(Beginning of LISTED RECORDS)

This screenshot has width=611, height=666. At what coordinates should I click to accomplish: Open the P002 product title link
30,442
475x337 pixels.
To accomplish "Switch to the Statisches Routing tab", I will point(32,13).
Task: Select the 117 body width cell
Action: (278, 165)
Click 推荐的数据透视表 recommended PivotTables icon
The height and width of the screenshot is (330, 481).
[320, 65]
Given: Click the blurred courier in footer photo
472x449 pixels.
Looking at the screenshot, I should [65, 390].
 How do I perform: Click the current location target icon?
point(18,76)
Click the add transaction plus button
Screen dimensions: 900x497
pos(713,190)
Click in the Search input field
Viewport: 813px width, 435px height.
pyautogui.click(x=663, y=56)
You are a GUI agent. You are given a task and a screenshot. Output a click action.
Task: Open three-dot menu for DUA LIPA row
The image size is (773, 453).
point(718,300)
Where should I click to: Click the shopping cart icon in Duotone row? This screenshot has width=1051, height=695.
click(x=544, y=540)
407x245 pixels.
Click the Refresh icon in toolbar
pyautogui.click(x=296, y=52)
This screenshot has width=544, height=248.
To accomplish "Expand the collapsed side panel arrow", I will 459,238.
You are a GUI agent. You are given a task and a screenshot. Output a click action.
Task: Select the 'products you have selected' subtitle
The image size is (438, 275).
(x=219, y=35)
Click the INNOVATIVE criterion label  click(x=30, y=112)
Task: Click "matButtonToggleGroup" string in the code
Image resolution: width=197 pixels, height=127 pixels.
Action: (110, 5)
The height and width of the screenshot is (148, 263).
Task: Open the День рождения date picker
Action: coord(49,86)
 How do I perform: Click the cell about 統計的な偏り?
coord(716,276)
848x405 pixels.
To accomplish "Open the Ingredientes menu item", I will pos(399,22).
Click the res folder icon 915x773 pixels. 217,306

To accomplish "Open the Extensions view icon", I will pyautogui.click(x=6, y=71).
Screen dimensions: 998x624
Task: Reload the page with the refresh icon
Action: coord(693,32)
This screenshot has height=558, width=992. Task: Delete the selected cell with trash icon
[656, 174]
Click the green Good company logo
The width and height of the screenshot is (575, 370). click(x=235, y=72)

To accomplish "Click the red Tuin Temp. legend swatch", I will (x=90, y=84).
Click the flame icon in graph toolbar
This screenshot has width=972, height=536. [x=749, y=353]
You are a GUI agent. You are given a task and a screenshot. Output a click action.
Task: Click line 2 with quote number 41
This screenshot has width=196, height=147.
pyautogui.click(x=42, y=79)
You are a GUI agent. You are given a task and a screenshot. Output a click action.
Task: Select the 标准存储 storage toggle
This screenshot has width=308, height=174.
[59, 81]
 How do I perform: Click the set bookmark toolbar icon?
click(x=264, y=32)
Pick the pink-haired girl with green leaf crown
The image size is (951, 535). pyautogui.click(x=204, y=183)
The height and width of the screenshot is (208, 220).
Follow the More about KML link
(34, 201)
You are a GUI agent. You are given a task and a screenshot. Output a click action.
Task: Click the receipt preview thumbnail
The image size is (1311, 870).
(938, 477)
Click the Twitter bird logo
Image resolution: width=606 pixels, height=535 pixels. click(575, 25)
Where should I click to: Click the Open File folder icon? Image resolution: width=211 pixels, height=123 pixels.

(End of LISTED RECORDS)

- [DIRECTIONS FOR THIS TASK]: Where a line above includes "menu", copy that line.

- [RESPONSE]:
Task: Open three-dot menu for DUA LIPA row
To accomplish "Open the Ingredientes menu item", I will pos(399,22).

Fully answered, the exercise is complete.